● Assignment
Two lines mark the range in the entries below: the one holding "Viewport: 1101px width, 732px height." and the one holding "has height=507, width=700.". Set down those two and all lines between them, exactly.

● Records shown
- Opening Delimiter -

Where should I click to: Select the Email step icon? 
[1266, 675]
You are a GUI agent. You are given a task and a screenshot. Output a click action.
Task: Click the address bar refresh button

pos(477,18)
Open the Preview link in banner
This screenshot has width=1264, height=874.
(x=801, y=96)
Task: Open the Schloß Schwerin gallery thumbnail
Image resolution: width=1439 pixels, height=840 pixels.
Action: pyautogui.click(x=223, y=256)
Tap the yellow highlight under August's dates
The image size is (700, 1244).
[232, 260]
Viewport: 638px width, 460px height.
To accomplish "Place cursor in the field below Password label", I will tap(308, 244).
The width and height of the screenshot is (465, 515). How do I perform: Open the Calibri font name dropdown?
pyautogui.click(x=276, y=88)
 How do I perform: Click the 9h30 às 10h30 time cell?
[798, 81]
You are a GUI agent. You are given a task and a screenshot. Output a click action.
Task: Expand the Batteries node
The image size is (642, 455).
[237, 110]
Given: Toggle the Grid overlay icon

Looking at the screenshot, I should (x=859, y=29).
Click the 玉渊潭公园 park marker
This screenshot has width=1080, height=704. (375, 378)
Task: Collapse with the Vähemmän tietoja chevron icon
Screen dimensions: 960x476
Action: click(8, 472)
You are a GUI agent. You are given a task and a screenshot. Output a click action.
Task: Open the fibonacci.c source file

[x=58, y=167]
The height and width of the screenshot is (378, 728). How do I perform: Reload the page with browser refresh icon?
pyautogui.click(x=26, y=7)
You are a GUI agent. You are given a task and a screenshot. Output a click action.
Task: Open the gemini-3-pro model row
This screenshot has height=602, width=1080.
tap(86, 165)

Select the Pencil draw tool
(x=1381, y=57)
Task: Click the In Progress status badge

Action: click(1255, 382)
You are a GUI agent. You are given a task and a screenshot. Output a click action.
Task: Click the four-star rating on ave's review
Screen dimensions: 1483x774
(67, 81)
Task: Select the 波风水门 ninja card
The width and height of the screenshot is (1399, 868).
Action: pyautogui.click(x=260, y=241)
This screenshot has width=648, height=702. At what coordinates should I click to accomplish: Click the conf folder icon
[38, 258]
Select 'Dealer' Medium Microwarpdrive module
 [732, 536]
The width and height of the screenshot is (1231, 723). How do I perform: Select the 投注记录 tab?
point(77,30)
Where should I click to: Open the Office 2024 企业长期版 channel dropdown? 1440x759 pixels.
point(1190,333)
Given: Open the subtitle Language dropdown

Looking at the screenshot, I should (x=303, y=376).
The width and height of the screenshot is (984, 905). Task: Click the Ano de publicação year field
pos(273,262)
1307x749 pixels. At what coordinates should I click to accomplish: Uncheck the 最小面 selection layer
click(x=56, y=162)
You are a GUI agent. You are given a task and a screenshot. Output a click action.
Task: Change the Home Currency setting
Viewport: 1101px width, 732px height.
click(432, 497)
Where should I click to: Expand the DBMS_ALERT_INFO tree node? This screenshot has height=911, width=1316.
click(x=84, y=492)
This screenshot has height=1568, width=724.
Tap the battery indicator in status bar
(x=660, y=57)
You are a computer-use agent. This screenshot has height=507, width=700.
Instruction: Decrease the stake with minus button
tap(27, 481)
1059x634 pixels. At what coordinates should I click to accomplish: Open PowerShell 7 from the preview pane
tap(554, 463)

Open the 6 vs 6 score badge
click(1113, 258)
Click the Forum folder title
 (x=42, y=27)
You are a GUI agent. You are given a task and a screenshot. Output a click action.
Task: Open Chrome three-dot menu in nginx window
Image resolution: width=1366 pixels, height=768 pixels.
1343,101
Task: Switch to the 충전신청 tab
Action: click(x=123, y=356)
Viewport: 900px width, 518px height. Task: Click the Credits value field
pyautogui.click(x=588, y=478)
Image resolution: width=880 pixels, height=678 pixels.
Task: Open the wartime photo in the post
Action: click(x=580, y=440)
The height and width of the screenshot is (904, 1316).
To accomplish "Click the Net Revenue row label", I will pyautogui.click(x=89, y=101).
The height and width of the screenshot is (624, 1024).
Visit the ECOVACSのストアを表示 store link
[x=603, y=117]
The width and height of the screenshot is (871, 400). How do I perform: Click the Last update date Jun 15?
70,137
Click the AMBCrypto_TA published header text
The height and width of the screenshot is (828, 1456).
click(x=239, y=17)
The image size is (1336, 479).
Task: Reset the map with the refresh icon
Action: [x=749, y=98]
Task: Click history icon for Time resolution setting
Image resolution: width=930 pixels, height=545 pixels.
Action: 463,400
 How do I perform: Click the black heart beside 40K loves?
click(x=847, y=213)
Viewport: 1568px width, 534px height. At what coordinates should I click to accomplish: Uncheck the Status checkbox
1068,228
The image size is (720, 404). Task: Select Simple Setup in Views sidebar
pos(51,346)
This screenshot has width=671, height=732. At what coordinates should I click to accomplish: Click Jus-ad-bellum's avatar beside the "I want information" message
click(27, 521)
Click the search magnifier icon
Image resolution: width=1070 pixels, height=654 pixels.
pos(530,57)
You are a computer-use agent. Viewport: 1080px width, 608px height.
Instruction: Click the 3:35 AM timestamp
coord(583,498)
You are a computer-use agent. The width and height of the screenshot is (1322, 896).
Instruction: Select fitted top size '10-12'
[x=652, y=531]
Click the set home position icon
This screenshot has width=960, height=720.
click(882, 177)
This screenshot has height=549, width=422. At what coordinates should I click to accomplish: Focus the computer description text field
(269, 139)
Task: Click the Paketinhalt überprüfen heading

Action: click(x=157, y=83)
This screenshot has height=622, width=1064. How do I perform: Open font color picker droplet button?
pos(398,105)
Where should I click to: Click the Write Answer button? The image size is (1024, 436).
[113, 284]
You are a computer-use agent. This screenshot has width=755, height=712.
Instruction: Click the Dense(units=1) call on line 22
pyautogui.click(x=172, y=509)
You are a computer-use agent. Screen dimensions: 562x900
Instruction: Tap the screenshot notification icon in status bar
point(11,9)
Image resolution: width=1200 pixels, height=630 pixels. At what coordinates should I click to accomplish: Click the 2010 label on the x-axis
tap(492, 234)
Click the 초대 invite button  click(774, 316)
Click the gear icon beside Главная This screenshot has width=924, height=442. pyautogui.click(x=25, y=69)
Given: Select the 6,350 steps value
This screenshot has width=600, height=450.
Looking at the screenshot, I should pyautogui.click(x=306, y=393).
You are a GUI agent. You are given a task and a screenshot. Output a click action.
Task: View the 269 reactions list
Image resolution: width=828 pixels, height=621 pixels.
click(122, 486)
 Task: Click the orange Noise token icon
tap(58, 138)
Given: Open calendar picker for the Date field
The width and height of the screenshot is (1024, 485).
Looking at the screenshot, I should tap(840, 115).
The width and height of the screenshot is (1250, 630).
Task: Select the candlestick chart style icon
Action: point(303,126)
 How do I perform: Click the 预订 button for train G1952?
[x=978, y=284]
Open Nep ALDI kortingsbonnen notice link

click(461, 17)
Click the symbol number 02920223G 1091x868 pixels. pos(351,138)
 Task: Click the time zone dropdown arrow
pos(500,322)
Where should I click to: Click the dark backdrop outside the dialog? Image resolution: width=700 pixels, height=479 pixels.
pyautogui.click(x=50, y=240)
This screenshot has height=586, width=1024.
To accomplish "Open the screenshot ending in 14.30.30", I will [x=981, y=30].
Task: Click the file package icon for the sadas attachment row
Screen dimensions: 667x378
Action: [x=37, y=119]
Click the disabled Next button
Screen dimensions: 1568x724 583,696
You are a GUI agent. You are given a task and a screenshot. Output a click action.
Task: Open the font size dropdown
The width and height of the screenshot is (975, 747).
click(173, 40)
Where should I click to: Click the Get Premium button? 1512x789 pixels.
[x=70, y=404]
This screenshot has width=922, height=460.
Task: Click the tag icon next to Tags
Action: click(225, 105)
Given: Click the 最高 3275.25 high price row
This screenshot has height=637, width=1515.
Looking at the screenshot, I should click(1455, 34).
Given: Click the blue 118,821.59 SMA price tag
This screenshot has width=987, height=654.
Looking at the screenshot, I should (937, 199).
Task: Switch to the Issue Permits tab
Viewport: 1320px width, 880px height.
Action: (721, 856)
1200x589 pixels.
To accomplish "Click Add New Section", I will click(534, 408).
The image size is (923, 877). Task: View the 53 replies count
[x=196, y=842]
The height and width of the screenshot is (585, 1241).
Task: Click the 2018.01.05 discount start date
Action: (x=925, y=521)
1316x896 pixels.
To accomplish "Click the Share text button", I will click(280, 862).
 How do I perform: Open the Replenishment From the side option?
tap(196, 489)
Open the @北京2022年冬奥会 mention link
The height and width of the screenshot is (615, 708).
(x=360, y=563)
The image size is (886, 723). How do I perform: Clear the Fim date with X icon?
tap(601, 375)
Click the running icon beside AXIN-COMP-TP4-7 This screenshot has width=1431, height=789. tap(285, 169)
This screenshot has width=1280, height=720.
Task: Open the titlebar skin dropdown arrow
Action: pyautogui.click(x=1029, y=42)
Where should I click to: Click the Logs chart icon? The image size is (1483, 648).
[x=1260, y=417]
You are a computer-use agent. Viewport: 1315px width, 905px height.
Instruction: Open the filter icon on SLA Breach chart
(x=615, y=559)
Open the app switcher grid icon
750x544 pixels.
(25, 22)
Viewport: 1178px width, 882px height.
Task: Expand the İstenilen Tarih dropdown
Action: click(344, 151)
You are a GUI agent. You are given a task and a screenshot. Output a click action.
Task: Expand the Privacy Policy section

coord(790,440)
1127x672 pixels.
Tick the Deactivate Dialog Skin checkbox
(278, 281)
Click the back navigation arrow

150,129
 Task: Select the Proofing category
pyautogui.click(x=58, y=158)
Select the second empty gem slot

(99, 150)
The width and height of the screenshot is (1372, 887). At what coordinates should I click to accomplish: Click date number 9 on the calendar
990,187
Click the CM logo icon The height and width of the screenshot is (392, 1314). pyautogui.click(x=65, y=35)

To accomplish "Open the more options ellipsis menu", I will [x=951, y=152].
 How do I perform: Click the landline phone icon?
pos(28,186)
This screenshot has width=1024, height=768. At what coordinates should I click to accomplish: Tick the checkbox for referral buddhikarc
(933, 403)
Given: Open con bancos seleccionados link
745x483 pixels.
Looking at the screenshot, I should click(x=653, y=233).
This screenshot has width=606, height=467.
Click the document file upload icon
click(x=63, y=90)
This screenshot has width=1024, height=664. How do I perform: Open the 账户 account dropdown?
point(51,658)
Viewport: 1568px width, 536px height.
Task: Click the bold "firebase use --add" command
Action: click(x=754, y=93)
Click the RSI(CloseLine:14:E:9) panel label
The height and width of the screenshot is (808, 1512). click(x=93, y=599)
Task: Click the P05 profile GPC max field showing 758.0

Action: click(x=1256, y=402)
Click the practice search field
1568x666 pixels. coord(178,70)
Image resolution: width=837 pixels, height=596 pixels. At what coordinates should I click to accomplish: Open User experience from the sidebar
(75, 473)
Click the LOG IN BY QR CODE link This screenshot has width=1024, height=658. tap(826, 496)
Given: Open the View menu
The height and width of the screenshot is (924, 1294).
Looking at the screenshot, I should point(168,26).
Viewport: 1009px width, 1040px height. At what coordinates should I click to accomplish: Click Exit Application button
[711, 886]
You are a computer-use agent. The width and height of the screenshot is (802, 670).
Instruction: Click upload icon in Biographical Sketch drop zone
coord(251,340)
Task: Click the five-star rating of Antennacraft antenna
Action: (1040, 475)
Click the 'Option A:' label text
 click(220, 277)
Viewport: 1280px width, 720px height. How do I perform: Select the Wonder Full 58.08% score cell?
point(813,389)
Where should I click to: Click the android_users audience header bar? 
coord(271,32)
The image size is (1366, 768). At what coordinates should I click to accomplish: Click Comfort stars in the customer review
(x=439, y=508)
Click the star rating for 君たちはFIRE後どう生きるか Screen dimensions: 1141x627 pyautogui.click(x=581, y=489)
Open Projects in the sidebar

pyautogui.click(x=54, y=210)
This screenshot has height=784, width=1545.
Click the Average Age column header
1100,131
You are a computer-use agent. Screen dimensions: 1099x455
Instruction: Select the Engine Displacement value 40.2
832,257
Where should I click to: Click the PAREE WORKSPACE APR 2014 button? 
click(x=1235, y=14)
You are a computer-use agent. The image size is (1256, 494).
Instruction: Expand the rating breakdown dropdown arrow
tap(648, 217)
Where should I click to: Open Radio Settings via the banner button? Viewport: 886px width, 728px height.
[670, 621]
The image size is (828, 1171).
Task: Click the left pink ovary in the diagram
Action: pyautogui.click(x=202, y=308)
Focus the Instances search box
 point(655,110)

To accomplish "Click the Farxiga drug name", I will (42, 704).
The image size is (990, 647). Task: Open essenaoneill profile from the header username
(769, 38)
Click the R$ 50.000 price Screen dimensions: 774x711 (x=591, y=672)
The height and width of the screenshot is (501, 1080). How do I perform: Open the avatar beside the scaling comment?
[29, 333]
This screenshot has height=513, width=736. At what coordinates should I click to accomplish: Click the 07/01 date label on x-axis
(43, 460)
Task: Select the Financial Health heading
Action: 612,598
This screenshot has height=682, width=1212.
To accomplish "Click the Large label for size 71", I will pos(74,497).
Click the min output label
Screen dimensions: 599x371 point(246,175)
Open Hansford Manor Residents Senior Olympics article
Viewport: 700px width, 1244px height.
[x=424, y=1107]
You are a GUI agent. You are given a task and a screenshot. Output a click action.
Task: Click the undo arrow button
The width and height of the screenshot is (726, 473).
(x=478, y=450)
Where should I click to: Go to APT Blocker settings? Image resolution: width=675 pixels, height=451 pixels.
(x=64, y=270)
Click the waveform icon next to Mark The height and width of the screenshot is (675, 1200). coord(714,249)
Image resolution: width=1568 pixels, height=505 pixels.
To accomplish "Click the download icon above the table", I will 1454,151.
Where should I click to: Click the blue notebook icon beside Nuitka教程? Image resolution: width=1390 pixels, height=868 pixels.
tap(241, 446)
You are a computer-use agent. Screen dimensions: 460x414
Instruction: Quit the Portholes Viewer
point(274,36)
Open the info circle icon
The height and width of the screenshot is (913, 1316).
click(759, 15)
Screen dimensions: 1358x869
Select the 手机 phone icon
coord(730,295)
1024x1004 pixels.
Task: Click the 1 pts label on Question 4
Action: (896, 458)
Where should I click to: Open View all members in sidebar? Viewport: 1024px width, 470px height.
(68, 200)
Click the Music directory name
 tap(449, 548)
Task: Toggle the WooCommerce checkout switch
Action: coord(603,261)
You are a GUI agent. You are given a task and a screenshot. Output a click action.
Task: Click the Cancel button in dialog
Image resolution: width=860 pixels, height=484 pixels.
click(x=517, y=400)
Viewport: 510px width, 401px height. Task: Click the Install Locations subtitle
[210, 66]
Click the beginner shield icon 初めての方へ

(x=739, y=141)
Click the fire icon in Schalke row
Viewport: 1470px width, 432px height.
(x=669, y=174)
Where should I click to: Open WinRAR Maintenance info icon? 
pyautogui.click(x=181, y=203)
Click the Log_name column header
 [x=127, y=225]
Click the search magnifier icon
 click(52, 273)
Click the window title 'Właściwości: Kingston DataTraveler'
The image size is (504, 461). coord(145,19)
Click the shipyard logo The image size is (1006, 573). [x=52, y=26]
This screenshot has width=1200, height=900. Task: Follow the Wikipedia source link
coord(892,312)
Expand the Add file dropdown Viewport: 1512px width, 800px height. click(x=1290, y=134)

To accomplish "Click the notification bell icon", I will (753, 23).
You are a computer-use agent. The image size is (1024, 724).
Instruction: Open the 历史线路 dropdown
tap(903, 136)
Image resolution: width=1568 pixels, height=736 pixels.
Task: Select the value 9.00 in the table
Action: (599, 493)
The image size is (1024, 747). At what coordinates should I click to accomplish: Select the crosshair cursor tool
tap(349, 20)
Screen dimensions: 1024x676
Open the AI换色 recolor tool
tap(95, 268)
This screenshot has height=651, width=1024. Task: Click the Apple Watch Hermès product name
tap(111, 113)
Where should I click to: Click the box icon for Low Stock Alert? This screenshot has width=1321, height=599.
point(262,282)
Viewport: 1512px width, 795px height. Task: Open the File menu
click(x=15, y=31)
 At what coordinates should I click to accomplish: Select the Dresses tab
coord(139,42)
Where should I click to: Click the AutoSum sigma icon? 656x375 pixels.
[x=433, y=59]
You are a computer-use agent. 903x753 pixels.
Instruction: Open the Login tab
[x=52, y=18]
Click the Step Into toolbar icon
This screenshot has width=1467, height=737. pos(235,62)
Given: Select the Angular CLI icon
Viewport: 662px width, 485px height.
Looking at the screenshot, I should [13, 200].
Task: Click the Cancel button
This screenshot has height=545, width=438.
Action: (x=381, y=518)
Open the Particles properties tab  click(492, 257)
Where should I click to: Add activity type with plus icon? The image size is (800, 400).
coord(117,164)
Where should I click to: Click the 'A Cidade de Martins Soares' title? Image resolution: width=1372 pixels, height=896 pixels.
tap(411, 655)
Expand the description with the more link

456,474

- Closing Delimiter -

● The answer
Viewport: 1101px width, 732px height.
click(432, 497)
Where should I click to: Expand the DBMS_ALERT_INFO tree node? This screenshot has height=911, width=1316.
click(x=84, y=492)
This screenshot has height=1568, width=724.
Tap the battery indicator in status bar
(x=660, y=57)
You are a computer-use agent. This screenshot has height=507, width=700.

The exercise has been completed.